» **Recorded data**
___

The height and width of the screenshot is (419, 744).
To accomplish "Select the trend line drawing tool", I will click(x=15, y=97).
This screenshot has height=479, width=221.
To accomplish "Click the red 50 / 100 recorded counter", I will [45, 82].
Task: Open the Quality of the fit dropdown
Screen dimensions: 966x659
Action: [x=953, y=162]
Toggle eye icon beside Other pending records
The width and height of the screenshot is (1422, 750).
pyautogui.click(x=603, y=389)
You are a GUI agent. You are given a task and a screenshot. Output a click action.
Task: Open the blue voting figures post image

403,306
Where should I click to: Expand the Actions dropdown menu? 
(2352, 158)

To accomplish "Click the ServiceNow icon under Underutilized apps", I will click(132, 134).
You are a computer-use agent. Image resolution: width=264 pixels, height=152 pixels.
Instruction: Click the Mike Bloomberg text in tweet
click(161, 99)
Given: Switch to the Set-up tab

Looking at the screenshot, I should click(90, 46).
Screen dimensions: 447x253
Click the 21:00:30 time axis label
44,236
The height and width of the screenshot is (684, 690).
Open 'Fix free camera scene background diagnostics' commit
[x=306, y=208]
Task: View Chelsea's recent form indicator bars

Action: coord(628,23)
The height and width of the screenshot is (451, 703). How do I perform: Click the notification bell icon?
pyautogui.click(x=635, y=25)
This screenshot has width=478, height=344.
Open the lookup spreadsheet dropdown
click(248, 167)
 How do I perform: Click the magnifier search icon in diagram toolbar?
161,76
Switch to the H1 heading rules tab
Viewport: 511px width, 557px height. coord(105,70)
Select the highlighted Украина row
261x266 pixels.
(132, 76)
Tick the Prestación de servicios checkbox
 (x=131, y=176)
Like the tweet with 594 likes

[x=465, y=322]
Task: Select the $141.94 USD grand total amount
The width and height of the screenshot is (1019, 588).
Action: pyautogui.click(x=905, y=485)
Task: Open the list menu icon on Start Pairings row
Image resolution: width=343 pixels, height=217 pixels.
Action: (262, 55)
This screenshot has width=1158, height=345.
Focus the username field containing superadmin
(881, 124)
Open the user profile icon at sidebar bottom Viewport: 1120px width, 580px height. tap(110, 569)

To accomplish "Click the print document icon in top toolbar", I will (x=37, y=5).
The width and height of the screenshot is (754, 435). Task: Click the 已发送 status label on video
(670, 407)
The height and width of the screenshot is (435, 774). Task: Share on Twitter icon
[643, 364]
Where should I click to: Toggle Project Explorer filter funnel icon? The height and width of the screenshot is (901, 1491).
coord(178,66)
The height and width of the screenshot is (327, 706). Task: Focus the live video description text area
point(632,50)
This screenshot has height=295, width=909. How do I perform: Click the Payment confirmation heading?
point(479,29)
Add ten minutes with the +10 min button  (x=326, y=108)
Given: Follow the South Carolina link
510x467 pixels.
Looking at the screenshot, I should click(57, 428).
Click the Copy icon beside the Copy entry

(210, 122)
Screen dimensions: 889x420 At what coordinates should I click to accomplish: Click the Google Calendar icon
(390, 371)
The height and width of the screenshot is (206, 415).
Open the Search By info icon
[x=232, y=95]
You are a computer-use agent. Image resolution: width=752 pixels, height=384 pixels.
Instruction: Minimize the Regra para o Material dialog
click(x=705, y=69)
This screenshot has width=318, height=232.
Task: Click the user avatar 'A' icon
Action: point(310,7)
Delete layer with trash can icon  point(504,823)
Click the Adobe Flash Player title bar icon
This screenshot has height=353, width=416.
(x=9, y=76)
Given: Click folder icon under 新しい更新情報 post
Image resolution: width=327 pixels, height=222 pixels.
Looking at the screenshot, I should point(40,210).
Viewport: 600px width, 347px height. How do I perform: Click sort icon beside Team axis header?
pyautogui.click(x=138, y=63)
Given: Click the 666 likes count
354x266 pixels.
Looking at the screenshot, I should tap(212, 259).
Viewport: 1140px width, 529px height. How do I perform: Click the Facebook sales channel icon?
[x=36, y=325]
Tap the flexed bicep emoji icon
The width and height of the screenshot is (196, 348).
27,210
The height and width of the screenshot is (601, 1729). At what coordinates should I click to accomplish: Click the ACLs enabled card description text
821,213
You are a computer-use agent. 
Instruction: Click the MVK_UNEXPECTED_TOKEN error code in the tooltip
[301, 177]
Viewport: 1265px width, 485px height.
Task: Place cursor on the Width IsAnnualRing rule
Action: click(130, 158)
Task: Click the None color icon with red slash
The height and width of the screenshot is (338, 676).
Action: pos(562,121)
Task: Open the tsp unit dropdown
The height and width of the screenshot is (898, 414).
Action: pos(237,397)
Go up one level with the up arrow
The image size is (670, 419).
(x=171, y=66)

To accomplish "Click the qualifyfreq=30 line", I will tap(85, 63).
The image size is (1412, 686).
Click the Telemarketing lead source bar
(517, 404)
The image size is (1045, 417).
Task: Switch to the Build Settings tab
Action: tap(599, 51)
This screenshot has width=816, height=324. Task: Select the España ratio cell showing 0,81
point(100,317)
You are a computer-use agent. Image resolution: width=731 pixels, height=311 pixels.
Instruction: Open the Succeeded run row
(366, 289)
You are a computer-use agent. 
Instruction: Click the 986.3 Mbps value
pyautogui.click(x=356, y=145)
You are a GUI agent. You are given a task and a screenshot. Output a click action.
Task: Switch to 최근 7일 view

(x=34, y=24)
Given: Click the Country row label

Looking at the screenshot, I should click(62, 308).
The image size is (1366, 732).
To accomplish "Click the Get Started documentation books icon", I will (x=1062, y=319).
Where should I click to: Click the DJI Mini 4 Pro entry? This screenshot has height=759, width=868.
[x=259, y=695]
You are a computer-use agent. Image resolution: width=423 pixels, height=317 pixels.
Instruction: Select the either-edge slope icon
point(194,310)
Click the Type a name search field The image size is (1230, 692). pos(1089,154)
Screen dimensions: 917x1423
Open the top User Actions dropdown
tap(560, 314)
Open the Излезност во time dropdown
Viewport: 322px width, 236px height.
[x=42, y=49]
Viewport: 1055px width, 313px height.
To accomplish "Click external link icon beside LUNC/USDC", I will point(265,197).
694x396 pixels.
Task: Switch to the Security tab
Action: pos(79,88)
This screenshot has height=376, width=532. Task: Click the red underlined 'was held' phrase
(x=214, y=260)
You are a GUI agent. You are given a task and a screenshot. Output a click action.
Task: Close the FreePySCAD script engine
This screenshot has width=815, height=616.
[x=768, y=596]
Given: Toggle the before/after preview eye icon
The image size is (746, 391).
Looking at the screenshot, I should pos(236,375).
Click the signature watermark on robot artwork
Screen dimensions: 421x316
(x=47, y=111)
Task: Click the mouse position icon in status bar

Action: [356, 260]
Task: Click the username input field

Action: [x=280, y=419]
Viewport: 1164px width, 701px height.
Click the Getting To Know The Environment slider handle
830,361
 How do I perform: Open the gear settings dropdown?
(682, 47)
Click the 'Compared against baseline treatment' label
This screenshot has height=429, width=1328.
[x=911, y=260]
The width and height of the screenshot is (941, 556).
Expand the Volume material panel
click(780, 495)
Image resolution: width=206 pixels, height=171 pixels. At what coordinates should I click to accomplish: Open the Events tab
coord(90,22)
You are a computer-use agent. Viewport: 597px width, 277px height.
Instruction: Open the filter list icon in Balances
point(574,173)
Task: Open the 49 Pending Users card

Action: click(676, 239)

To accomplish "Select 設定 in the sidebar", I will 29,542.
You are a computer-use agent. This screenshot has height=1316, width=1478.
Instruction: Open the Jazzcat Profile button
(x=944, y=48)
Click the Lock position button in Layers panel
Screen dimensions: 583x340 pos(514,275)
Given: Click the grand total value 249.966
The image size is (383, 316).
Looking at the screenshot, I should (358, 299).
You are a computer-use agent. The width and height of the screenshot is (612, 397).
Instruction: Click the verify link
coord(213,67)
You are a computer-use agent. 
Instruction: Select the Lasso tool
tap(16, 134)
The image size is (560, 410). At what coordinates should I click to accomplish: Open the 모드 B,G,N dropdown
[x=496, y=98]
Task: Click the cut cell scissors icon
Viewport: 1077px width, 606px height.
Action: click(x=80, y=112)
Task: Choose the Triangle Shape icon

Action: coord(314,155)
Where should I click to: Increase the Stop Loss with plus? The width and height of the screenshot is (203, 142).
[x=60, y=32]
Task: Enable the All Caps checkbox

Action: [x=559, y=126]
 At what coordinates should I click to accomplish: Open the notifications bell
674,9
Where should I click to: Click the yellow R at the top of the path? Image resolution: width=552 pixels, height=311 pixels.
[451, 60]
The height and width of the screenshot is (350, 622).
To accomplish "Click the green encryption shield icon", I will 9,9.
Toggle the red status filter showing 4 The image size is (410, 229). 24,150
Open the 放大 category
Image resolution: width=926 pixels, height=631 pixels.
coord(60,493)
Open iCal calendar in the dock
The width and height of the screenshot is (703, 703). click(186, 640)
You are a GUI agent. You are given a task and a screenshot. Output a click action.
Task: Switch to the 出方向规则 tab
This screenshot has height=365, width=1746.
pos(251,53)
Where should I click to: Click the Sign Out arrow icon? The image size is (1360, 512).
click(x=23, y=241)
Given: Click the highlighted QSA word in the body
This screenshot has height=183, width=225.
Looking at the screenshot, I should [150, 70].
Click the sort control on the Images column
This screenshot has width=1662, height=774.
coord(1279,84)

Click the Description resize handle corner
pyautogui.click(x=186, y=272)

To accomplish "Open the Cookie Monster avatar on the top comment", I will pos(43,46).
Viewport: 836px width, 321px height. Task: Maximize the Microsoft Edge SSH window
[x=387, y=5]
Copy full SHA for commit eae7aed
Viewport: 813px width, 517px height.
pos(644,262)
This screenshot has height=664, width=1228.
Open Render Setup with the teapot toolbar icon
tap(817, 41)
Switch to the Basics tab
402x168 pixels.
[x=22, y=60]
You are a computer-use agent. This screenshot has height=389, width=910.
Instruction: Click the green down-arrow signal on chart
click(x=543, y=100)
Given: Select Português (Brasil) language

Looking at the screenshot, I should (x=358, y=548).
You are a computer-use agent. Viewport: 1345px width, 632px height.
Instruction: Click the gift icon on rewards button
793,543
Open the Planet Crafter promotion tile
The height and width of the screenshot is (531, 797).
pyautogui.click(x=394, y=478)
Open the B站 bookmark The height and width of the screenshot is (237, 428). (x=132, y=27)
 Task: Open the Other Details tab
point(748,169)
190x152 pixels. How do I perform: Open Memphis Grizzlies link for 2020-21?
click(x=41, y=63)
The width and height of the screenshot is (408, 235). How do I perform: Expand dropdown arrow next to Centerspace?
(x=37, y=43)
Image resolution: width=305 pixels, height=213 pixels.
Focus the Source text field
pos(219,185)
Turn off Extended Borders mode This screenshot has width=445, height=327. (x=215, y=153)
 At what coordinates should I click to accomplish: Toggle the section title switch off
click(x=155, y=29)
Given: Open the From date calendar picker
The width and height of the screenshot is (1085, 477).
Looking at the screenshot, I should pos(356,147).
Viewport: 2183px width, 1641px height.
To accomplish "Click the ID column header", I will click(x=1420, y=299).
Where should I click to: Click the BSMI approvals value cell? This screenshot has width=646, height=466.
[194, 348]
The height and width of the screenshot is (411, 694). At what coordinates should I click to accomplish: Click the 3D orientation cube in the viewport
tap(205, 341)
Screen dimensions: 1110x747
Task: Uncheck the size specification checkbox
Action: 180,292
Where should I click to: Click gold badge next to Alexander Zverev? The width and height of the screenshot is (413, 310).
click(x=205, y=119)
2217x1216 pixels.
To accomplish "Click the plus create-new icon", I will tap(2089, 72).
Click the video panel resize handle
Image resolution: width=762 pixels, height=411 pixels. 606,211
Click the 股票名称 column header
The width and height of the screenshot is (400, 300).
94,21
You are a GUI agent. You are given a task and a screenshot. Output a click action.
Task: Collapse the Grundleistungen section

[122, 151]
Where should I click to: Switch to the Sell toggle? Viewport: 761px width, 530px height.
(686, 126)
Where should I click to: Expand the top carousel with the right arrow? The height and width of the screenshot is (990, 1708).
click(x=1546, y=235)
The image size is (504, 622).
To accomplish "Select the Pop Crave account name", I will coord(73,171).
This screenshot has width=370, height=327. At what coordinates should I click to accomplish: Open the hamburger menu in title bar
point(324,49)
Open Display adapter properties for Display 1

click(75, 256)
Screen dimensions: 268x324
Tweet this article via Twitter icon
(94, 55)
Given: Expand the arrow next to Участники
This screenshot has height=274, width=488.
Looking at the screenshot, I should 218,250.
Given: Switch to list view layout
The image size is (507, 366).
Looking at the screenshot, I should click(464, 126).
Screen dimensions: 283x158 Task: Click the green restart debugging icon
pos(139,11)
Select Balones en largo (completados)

___

» **Directions**
Pick out every line of the items above that contains the word "point", and copy each one in full.

» **Reply**
point(632,50)
point(479,29)
Action: point(310,7)
Delete layer with trash can icon  point(504,823)
Looking at the screenshot, I should point(40,210).
point(100,317)
point(194,310)
To accomplish "Click external link icon beside LUNC/USDC", I will point(265,197).
point(574,173)
point(748,169)
point(324,49)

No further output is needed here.